“Deepfake Technology” – An Overview

Deepfake technology much like the name suggests, manipulates media and can be essentially be called Photoshop for videos. You can change a person’s face or voice and even both. You can actually replace an actual person with AI generated faces or voices.

Although this technology sounds relatively new and high tech but it has actually just evolved into the shape you see it today. Think back to when it took a lot of time for camera crews to reach certain destination, especially for news. Many news outlets would then produce videos that would be used in the place of actual footage.

However, unlike then, we don’t need expertize to create deepfake videos; in fact, anyone with a stable internet connection can download software that will enable them to create masterpieces in their spare time.

But a not so homemade example of deepfake technology today, includes Princess Leia in the Star Wars franchise, the Rise of Skywalker. The character was initially brought to life using CGI for the earlier film Star Wars: Rogue One, which led to many fans hating on it and actually saying that the ending was spoiled for them.

Considering how realistic Princess Leia appears to be in the Rise of Skywalker, one can imagine that this technology can definitely have overarching affects if used for something sinister, with some people like Florida Republican Senator Marco Rubio calling them modern day nuclear bombs. I do not know how true that claim is but for now the only public use of deepfake technology has been putting people’s faces on porn stars and making politicians say funny things.

But there is no denying that deepfake technology can indeed be a deadly tool if it falls in the wrong hands or in the hands of those with sinister intentions. Think of the phenomenon of fake news but one step further. Imagine just not creating news stories that may be exaggerated or not entirely true but entire interviews with world leaders or other important people.
It will definitely lead to unpleasant consequences to say the least, as a CEO for a UK based energy firm would testify. The poor guy received a call from the parent company’s chief executive and was told to transfer 220,000 pounds into a Hungarian bank account. He complied only to find much to his horror that the call was a hoax engineered with deepfake technology powered voice impersonation.

Less sinister but with the potential to be, was the entire President Donald Trump and Jim Acosta fiasco from 2018. Although it was more an example of a shallow fake rather than a deepfake but it was enough to turn the actual events –a White House intern snatching the mike from Acosta- into something which looked like Acosta attacked her. This simply shows that even a small alteration made to the content can result in maligning anyone they wish. Another example is Nancy Pelosi’s interview being slowed down to make her sound sluggish, along with alterations to her voice so that it sounds normal.

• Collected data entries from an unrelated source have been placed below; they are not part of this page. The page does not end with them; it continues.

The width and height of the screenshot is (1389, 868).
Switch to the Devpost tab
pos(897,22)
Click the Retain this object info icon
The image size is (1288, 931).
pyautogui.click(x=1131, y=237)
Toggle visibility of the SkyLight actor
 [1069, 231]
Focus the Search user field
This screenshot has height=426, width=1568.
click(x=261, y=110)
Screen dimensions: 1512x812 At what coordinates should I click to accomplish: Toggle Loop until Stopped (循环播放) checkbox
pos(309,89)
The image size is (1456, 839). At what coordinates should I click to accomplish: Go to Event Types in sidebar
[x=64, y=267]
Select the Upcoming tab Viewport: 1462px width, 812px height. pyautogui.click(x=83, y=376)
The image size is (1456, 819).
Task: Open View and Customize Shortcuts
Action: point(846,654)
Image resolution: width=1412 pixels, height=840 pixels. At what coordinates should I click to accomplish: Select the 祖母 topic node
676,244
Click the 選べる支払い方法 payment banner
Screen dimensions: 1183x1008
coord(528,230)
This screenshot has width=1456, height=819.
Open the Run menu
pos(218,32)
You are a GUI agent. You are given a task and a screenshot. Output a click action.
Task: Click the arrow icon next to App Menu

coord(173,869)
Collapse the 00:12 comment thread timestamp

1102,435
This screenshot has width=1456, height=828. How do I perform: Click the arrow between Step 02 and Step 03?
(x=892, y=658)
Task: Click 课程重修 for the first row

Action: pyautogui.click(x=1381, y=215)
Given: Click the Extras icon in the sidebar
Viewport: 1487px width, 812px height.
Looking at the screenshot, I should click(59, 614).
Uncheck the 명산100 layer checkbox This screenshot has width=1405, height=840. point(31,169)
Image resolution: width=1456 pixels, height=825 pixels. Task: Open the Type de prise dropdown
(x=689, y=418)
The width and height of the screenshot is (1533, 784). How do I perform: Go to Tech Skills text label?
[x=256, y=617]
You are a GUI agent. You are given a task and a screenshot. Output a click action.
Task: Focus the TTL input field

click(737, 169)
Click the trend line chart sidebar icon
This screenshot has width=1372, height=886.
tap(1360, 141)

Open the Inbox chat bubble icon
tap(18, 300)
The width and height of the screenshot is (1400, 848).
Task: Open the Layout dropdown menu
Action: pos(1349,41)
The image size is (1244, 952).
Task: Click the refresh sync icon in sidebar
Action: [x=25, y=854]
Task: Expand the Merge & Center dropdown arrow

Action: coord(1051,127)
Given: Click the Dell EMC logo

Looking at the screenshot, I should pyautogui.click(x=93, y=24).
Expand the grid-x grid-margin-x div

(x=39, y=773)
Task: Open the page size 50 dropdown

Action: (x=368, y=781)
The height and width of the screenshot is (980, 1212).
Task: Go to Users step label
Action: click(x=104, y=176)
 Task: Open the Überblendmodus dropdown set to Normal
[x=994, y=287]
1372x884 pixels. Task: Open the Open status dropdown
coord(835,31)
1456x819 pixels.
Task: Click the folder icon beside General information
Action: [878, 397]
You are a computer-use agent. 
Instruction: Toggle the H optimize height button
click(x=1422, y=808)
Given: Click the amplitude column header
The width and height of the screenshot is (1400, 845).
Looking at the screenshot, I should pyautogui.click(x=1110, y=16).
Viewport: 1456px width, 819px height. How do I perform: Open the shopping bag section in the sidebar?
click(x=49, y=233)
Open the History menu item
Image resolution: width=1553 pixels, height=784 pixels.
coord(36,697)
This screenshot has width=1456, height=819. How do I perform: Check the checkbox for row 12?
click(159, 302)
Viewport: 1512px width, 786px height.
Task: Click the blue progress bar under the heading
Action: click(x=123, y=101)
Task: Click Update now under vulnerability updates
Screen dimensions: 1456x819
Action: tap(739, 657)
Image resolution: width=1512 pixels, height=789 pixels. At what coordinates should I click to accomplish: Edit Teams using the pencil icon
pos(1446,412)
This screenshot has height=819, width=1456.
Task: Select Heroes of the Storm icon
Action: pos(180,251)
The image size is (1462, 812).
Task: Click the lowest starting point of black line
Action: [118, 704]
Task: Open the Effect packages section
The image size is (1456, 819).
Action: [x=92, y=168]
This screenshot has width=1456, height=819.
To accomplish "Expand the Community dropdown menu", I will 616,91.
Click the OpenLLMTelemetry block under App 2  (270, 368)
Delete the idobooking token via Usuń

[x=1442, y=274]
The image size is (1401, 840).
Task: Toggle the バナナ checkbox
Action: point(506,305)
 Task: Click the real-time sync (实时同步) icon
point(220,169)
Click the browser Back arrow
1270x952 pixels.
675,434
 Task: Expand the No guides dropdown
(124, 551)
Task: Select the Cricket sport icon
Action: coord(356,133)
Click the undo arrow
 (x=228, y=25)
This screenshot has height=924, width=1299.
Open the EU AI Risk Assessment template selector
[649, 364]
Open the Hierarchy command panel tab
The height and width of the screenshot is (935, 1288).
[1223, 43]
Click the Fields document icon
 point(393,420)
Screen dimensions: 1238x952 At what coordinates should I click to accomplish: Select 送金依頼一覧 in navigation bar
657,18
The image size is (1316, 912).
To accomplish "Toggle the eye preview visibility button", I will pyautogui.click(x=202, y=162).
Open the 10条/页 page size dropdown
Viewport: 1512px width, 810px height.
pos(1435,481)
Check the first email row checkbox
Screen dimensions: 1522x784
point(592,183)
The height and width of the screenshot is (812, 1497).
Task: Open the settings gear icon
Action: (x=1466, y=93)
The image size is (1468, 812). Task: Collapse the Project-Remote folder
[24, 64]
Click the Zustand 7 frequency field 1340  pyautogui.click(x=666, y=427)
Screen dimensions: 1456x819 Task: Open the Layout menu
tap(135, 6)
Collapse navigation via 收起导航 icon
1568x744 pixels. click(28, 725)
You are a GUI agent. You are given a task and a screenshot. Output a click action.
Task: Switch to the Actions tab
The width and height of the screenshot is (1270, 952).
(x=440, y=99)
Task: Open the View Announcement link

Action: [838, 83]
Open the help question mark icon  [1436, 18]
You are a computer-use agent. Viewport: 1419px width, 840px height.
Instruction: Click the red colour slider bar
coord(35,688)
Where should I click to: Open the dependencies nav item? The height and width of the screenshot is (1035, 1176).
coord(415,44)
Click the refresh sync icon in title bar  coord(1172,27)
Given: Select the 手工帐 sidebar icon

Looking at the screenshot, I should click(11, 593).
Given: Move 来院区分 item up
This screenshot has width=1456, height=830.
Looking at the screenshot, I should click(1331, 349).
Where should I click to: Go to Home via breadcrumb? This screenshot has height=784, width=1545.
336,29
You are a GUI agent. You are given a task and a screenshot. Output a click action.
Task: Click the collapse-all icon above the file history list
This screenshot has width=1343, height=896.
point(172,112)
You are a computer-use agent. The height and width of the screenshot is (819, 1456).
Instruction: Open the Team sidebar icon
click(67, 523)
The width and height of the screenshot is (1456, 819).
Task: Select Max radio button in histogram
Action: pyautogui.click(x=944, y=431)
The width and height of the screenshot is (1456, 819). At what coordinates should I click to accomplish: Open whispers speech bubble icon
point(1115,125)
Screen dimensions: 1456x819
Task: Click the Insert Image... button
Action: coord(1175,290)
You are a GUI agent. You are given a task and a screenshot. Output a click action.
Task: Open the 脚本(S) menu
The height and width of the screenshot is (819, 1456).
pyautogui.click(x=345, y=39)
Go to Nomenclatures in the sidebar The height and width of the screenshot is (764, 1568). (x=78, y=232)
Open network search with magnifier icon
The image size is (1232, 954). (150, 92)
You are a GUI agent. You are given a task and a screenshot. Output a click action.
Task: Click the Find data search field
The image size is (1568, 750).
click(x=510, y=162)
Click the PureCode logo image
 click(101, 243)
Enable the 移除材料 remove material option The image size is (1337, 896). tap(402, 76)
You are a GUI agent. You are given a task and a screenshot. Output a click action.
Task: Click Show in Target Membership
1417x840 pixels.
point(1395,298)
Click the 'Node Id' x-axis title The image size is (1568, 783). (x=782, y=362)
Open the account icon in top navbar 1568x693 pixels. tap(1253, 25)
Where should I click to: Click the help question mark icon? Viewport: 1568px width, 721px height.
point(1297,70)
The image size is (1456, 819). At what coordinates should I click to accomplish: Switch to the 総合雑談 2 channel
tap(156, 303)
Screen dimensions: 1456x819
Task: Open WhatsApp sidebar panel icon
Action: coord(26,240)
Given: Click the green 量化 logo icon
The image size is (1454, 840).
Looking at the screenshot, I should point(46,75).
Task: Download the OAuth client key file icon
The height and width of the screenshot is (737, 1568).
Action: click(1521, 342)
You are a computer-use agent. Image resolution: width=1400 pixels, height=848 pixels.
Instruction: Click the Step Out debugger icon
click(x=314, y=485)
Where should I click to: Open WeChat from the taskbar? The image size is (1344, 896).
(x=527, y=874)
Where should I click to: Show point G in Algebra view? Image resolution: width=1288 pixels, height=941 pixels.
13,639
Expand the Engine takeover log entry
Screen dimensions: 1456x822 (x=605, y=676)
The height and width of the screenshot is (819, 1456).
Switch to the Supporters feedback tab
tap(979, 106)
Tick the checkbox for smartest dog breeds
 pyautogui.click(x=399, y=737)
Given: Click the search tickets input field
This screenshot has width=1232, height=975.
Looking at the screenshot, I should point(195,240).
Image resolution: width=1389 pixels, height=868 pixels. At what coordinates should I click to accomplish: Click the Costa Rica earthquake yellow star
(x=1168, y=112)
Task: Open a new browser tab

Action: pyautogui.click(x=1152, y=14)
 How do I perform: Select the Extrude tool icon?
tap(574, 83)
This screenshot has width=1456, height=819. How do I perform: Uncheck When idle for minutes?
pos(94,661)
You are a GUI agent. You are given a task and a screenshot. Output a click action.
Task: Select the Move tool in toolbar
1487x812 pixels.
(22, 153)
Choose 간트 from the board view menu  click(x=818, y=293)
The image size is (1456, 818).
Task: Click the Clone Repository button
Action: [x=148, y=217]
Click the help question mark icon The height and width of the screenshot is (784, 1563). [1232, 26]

It is predicted that in the coming future it would become more and more difficult to catch deepfake videos, especially since we become better at catching them, the deepfake content generating technology also keeps learning and getting better at fooling us. Yes you read that right. Deepfake technology essentially runs on generative adversarial networks or GANs. This technique was developed in 2014 and its algorithm makes use of two different AIs. One generates deepfake content and the other tries to spot the forgery. When the two AIs start, the content generator has no idea what the human form looks like so whatever alterations it makes are easily detectable by the spotter AI. However, as both AIs are also machine learning, the first AI gets better and better at fooling the second one, till the doctoring is also indistinguishable by AI two.

Even though the naked eye and AI two can both not see where a particular video has been doctored, not all hope is lost, as there are machines that can detect even the slightest of detail amiss. It could be a person on screen that hasn’t blinked in a while or even the shift in light.

It is a scary thought to view something and then not being able to believe your own eyes and perhaps it is this fear that will keep us open to the possibility of any video having the potential to of being fake and it would perhaps keep us more vigilant and eager to learn about deepfake technology so we have the means and tools to protect ourselves if we find ourselves in a deepfake bind or even better for us to be able to poke some fun at our friends.